Recently, we left our home in Salinas, Ecuador to visit the US for the best possible reason – my daughter had just given birth to twins, one boy and one girl! We had a great visit, but as always, there is some “reverse culture shock” to deal with when we are confronted with life in the States. I had one incident in particular that I found both amusing and instructive.
As you might expect, I spent a lot of time at my daughter’s house, playing with babies. One evening, hungry twins interrupted my daughter and me just as we finished our dinner, so naturally we left everything on the table, and each grabbed a baby. My new little granddaughter drained her bottle first. I burped her, and laid her back down (asleep again already), and thought I should make myself useful, and go ahead and clean up the table and wash the dinner dishes.
I proceeded to run one sink full of soapy water, cleaned off the plates, and started washing. I was momentarily annoyed when I couldn’t find the drying rack, but there was a dishtowel on one part of the counter, so I used that. I was just finishing up the pots, when my daughter came over and said “Dad, you didn’t have to do that”.
I of course smiled and deprecated, “Oh, it’s no big deal, I don’t mind.”
“No, I mean you didn’t have to do that”, she said as she pointed at the automatic dishwasher.
Seems like after four years of living in Ecuador, it had just slipped my mind that there were appliances to do that for you. It’s not that there are no dishwashers in Ecuador, it is just that they are not ubiquitous. Especially where we live, on the warm Pacific coast. I remember when we first moved here, being surprised that many Ecuadorians in this region do not even have hot water heaters. The simply did not see the need. Most homes have their water supply stored in tubs on the roof, kept warm by the equatorial sun.
Rita and I are entering our fifth year on the Pacific coast now, and last June we started the process of applying for Ecuadorian citizenship. This isn’t a political statement, we are still keeping our US citizenship – it is just that there are some real advantages to being a citizen of more than one country, and having a second passport.
Anyway, to prepare for our interviews and a test on Ecuadorian history and culture, I’ve been reading the Ecuadorian Constitution. It is really very interesting, and of course I couldn’t help but compare it to the US Constitution. The US version is a thoughtful and historic document, full of almost poetic language as it strives to “secure the Blessings of Liberty”. For the most part, it is concerned with laying out the form and function of the government. Two years after its ratification, the Bill of Rights was added, and citizens were promised certain rights, and more limits were placed on government.
The Ecuadorian Constitution by comparison is a bit more prosaic. It is very upfront with the rights of Ecuadorian citizens. For example, it states they have the right to food, water, shelter, health care, education – even discounts and protection for senior citizens are part of the Constitution. This has its poetic side too, as all of this is aimed at the idea of having the chance for la Vida Buena. This should not be confused with “buena vida”. In this case, it does not mean the “Good Life” as much as “A Life That is Good”.
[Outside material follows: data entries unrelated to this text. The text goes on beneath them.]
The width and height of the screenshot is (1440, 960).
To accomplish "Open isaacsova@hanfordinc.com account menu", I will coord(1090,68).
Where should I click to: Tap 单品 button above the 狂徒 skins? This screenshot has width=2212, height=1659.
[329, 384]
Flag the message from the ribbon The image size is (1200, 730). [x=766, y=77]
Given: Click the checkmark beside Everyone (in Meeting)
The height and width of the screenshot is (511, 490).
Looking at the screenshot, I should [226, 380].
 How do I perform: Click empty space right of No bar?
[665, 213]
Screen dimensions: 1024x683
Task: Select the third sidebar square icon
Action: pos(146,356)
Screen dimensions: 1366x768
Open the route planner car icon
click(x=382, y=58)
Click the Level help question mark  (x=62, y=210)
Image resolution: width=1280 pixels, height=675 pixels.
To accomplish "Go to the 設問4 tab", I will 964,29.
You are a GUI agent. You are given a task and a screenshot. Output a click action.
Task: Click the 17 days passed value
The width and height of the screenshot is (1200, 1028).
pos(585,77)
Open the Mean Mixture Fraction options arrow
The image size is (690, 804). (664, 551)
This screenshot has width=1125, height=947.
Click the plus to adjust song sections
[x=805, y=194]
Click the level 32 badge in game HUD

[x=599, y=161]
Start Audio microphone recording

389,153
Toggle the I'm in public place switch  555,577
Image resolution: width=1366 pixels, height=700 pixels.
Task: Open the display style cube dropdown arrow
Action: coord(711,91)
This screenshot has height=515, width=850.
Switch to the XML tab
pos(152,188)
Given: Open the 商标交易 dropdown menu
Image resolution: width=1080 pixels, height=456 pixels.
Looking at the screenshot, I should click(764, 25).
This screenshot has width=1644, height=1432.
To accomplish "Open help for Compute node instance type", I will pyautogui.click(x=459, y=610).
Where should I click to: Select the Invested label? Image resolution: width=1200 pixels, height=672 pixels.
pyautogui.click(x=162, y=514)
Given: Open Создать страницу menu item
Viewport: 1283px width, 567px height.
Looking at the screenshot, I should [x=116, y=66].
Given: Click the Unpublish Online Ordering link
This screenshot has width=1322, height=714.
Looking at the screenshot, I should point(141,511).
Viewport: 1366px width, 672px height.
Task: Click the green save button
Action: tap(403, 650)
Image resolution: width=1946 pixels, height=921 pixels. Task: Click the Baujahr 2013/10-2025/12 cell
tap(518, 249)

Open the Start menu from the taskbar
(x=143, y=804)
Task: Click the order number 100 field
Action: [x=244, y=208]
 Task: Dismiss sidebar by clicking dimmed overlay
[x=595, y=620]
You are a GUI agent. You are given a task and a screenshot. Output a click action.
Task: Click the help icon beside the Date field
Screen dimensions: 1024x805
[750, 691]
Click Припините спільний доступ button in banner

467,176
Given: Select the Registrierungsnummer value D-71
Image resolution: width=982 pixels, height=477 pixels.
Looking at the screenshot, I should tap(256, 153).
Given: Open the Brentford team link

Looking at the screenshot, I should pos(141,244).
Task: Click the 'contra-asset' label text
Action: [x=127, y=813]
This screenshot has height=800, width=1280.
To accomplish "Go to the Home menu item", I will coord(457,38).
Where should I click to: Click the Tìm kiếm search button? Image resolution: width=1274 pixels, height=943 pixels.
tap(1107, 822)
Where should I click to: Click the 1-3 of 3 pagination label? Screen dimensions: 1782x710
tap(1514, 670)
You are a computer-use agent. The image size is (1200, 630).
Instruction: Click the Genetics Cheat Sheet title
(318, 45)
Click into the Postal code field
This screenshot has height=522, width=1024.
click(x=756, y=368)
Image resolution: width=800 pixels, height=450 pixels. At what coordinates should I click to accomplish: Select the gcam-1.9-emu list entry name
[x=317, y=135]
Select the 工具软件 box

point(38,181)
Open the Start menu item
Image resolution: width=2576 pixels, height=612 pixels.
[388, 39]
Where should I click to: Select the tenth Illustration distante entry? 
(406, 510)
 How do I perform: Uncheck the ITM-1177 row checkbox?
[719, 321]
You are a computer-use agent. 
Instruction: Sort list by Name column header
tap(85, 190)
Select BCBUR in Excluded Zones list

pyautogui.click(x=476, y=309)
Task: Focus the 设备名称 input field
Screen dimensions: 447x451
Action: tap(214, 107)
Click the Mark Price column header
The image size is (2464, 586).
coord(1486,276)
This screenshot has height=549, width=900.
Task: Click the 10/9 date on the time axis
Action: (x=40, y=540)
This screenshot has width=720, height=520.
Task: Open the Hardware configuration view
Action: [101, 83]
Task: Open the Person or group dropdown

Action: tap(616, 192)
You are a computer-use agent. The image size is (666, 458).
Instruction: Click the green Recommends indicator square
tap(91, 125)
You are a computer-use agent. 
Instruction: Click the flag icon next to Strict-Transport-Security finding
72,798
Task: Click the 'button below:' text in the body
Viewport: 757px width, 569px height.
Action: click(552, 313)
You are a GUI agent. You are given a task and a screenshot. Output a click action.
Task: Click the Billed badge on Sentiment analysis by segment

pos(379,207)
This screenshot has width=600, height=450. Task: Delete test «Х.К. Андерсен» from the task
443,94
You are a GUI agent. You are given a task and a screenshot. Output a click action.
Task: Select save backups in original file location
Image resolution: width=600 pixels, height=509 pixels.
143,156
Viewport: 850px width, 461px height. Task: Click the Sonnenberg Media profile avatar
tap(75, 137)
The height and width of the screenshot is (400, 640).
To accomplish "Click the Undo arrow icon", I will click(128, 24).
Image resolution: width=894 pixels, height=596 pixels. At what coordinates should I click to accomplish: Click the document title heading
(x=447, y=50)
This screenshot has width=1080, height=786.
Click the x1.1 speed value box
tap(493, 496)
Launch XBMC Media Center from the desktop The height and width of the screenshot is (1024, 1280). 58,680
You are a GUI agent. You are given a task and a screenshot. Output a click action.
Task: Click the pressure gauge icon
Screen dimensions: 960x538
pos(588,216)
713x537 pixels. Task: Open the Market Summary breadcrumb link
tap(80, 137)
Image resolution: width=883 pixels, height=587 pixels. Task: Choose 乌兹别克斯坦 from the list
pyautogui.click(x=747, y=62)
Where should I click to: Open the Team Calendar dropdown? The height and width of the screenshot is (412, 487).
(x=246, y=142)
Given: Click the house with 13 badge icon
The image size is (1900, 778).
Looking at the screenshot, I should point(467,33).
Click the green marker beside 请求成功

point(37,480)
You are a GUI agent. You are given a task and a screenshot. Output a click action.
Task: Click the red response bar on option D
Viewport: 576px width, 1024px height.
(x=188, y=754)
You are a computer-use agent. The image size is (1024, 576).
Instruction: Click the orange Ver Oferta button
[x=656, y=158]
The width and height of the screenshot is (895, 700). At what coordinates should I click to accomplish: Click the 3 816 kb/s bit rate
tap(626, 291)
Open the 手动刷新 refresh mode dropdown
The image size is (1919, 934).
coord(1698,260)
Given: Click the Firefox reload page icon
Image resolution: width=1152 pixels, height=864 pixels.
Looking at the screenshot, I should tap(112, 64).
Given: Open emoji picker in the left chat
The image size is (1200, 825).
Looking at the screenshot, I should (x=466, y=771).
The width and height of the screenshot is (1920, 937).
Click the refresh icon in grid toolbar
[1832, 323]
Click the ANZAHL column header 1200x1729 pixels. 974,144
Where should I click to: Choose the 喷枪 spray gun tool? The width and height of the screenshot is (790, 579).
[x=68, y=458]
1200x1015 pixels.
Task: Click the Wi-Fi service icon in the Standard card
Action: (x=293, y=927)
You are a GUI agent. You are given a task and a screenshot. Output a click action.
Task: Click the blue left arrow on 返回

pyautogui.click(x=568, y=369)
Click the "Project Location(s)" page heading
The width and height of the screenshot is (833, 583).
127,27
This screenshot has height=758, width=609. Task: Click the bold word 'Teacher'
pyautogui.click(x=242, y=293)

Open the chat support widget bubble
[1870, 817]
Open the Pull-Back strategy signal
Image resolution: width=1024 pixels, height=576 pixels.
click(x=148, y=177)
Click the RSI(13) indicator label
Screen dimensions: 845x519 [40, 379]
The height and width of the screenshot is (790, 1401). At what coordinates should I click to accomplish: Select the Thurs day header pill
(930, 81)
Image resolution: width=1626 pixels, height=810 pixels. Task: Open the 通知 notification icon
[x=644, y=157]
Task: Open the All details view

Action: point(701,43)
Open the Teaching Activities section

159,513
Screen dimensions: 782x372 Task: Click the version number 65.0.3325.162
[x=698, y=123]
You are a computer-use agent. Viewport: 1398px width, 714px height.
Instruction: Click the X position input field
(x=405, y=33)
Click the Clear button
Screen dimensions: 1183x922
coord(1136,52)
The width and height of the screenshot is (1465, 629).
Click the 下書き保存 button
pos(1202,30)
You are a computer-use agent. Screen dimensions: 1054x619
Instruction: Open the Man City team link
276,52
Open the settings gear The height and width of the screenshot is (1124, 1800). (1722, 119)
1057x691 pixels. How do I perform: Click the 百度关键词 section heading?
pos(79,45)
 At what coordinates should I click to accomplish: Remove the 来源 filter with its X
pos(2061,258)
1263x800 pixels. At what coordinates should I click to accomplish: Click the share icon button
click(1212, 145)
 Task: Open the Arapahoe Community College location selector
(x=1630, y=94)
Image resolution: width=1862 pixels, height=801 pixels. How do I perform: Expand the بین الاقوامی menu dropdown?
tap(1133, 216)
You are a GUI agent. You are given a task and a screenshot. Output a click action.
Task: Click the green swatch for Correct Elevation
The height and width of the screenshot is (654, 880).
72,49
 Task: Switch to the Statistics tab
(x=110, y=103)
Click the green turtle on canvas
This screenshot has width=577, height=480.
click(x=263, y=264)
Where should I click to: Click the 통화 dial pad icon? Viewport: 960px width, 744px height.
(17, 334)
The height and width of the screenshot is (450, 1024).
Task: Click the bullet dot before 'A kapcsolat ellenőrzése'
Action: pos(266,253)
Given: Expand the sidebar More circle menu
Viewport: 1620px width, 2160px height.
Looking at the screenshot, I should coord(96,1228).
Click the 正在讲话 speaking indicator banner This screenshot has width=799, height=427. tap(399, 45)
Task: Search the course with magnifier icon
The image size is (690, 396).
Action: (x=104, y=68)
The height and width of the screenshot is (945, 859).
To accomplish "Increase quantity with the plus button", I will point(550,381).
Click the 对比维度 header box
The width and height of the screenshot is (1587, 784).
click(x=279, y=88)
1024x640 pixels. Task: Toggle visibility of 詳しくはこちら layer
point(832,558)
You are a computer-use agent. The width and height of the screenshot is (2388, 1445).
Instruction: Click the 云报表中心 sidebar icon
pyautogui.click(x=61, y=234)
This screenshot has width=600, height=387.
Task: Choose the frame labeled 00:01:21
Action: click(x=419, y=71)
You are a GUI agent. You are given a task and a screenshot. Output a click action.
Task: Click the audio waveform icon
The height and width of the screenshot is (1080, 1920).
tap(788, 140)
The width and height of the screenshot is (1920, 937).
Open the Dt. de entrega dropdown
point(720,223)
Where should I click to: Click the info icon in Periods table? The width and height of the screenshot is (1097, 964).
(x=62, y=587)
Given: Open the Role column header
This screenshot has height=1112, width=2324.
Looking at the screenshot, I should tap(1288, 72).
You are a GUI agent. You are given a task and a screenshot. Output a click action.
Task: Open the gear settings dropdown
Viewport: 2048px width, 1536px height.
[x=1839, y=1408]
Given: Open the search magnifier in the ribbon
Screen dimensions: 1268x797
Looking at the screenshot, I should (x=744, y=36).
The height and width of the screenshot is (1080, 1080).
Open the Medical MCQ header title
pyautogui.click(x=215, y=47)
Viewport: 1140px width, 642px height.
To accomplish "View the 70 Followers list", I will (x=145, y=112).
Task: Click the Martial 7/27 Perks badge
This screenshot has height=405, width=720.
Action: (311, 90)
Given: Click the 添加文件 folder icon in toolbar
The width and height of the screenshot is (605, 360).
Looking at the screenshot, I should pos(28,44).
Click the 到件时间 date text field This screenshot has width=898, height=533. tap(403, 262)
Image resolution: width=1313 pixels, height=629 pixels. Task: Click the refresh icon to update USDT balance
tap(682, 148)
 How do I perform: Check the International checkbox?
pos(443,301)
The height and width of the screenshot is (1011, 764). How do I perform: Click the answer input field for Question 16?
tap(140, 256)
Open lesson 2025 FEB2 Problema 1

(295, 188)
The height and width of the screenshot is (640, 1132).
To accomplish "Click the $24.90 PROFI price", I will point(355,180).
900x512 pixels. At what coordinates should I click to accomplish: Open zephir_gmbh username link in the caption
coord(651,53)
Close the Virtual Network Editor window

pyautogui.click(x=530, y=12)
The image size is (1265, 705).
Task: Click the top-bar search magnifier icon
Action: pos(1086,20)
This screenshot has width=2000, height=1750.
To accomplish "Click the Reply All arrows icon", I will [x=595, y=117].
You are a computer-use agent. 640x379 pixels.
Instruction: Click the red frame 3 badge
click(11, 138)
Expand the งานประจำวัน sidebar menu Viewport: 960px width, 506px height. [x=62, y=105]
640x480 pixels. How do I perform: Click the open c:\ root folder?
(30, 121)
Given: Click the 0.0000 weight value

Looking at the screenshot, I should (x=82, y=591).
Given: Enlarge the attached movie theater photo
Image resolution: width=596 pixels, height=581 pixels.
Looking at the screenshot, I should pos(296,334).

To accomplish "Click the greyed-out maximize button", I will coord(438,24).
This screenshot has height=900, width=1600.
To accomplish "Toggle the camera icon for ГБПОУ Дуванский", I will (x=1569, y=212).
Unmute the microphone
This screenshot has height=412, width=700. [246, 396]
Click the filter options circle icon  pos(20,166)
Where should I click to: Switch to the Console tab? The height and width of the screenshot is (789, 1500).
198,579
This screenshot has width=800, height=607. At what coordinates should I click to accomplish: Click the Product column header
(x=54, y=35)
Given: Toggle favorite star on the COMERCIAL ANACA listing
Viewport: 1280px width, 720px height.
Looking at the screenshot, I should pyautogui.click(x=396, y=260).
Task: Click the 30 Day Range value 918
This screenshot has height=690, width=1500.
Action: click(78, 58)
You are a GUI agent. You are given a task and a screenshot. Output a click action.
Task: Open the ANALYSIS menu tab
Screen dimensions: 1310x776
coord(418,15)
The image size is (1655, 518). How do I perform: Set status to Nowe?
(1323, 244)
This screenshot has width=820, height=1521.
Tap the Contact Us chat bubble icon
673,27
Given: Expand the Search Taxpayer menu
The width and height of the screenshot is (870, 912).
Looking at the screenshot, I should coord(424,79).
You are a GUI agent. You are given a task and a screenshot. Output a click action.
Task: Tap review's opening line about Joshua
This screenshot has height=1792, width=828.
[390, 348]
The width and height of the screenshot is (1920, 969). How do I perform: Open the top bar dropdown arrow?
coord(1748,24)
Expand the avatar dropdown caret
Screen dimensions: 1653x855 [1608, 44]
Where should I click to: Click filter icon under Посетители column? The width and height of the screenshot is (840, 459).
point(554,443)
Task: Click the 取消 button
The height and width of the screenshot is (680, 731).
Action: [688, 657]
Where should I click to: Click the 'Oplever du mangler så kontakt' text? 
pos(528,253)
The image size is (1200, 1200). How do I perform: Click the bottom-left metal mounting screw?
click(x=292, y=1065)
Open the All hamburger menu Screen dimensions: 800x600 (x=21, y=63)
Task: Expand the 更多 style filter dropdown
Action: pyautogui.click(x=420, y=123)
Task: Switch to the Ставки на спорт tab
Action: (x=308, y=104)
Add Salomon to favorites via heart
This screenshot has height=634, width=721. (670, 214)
What does the Life That is Good mean? Here in Ecuador, it means to live a life with good food and good health, and showing respect for each other. It means cherishing the youth and caring for the elderly. Even acceptance of other cultures, traditions, and languages is promised, and every citizen can file a claim to stand up for Pacha Mama if they feel Mother Earth is threatened.
It seems that in the States, the Good Life has a different meaning. In the US, the emphasis seems to be on how many things you have, what kind of car you drive, do you have the latest cellphone, or the newest Fit Bit, or all of the other electronic minutia of American Life? Are you shopping at the best stores, eating in the best restaurants, watching the latest movies?
Of course, both Constitutions are just words on paper. It is easy to say that rights are guaranteed, but in the real world, things do not always seem to work out that way. Ecuador and the US can both sometimes fall short of their ideals, but I’m glad that we made the decision to move to Ecuador and live simpler, happier, and healthier.
Since we moved to Ecuador, our lives have become more filled with experiences than with consumer products. We found that after an initial adjustment period, we are actually happy that we do not need to own a car. We spend two or more hours walking each day running errands, or just for fun and exercise. We spend more time watching boat traffic and sunrises and sunsets over the ocean than we spend watching TV. I look forward to my trips to the local market, to see what fresh produce the vendors have today that I will use to cook a healthy, wholesome meal. I like that the fishmonger recognizes me, and smiles when he yells “Pangora!” to let me know he has my favorite crab claws this morning. And yes, I really don’t mind washing the dishes by hand, as I stare out across the Pacific Ocean (our kitchen sink view is the Featured Image up top).
Sure, it is great when we go to a local restaurant and have a delicious lunch for $4 each, or a simple Ecuadorian dinner for $9. Yesterday my wife and I each got haircuts a short walk from home for $5 each. It is great that for a 30-cent bus ride we can go to Big Ralph’s, and get a gourmet meal from an English-trained chef for less than half of what it would cost in the States – but it really is not about the money. We are not in Ecuador because we can live the Good Life on the cheap: we are here because we can live the Life That is Good.